A fase imperial é um conceito bacana cunhado por Neil Tennant dos Pet Shop Boys que descreve o ponto no arco da carreira de um artista pop quando eles não podem errar - aquele toque de Midas quando os riscos criativos e as alturas comerciais continuam crescendo. Sinalizado por seu nome apropriadamente real, A rainha está morta é quando os Smiths atingem seu próprio momento imperial. As palavras e a entrega de Morrissey nunca foram mais habilmente idiossincráticas ou grandiosamente comoventes; A guitarra de Johnny Marr transborda de melodia cintilante, enquanto seus arranjos mantêm um equilíbrio entre parcimônia e complexidade. A seção rítmica Andy Rourke e Mike Joyce fornecem base e brincadeiras, provando mais uma vez o quão indispensáveis ​​eles eram para a magia do grupo. Para os crentes, a liberação de A rainha está morta em junho de 1986 provou que os Smiths eram o maior grupo do mundo.

O problema era que não havia muitos crentes naquela época. Imperial em suas próprias mentes, os Smiths nunca conseguiram convencer o suficiente do público pop a concordar com eles que eles eram a grupo crucial de sua época. Agora é tão comum colocar os Smiths e os Beatles juntos que você esquece o quão marginais Morrissey e seus asseclas eram em seu tempo.



Por acreditarem no Top 40 como a arena central da cultura pop, os Smiths reativaram a prática dos anos 60 de lançar muitos singles que não eram álbuns. Mas eles nunca chegaram perto de dominar as paradas como os Beatles ou os Stones. Após uma enxurrada de sucessos de bom tamanho no início de sua carreira pop, em 1985 seus singles haviam caído em um padrão decepcionante. As vendas dos fãs impulsionariam How Soon Is Now, digamos, ou Shakespeare's Sister para o meio da parada - mas então o single despencou rapidamente, sua saída rápida aparentemente acelerada pelas aparições do grupo no Top of the Pops, onde a dança desajeitada de Morrissey parecia hipnotizantemente subversivo para os fãs, mas grotesco para olhos normais.
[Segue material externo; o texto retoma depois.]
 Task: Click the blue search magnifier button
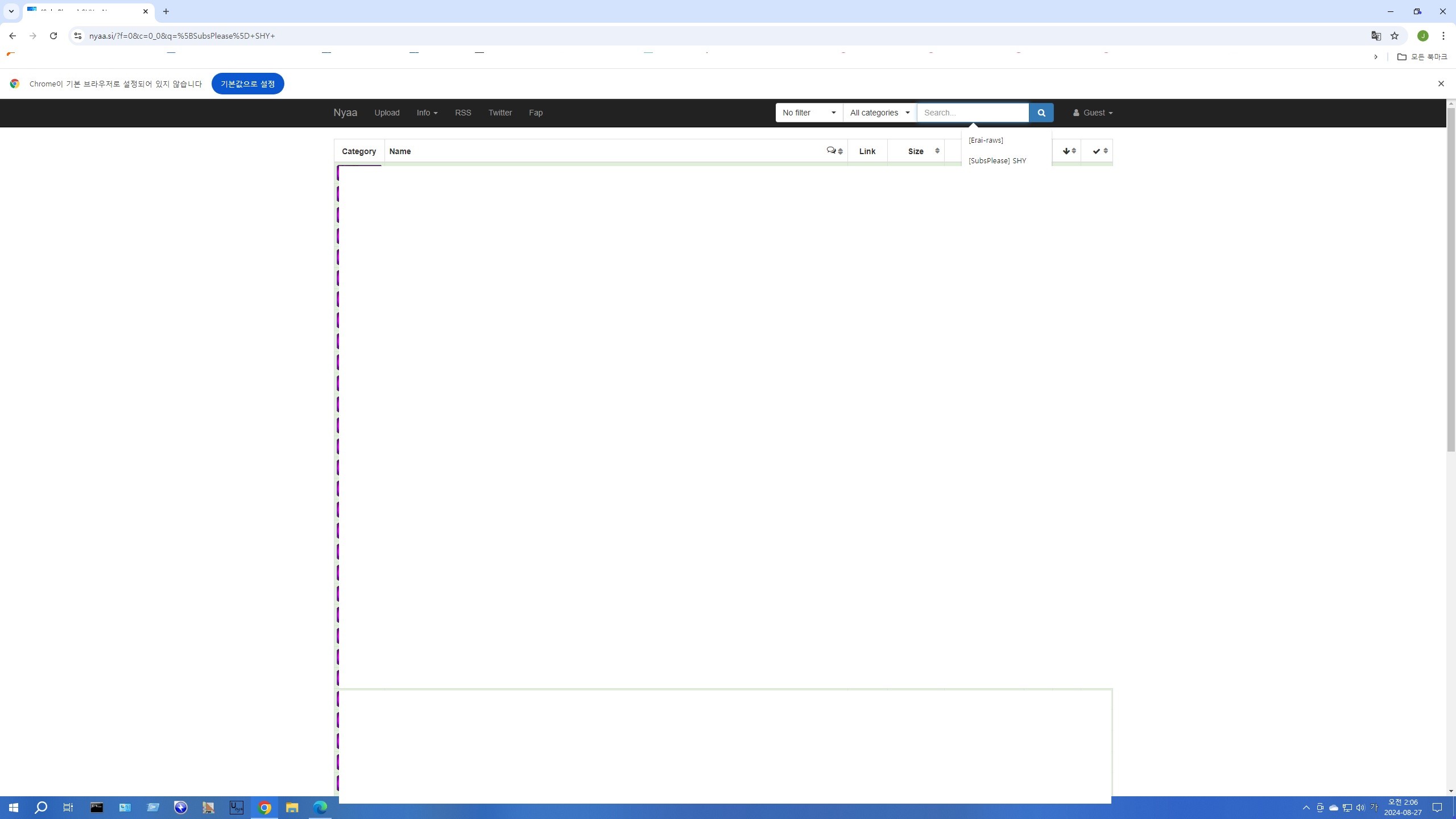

Cada vez mais grandioso e paranóico, o cantor alegou que havia uma conspiração de silêncio no rádio para suprimir seu conteúdo lírico profundamente sério em favor do banal e trivial. Em essência, essa música não diz absolutamente nada, declarou ele sobre a competição. É uma fatia política absoluta do fascismo amordaçar os Smiths. Um mês após o lançamento de A rainha está morta , o quarteto lançou o desafio com o single não-álbum Panic, cujo coro de grito de guerra propôs enforcar o abençoado DJ por tocar constantemente uma música que não diz nada para mim sobre minha vida. Junto com a mídia de transmissão, a banda culpou sua gravadora, Rough Trade, por uma fraqueza percebida na frente promocional. Geoff Travis, duramente provado chefe da ilustre gravadora independente, comentou ironicamente que Morrissey parecia acreditar que tinha o direito divino a uma posição superior nas paradas. Sua formulação é reveladora: o direito divino é algo possuído por reis e rainhas.



A concepção de Morrissey como o governante não reconhecido do pop - como um salvador rejeitado que poderia devolver à música britânica a urgência e relevância que tinha durante o punk - é uma das implicações sombrias do título A rainha está morta , espreitando por trás de seu anti-realismo aberto. Em um nível, a explosão emocionante da faixa-título deve ser tomada como a tão esperada sequência de God Save the Queen dos Sex Pistols.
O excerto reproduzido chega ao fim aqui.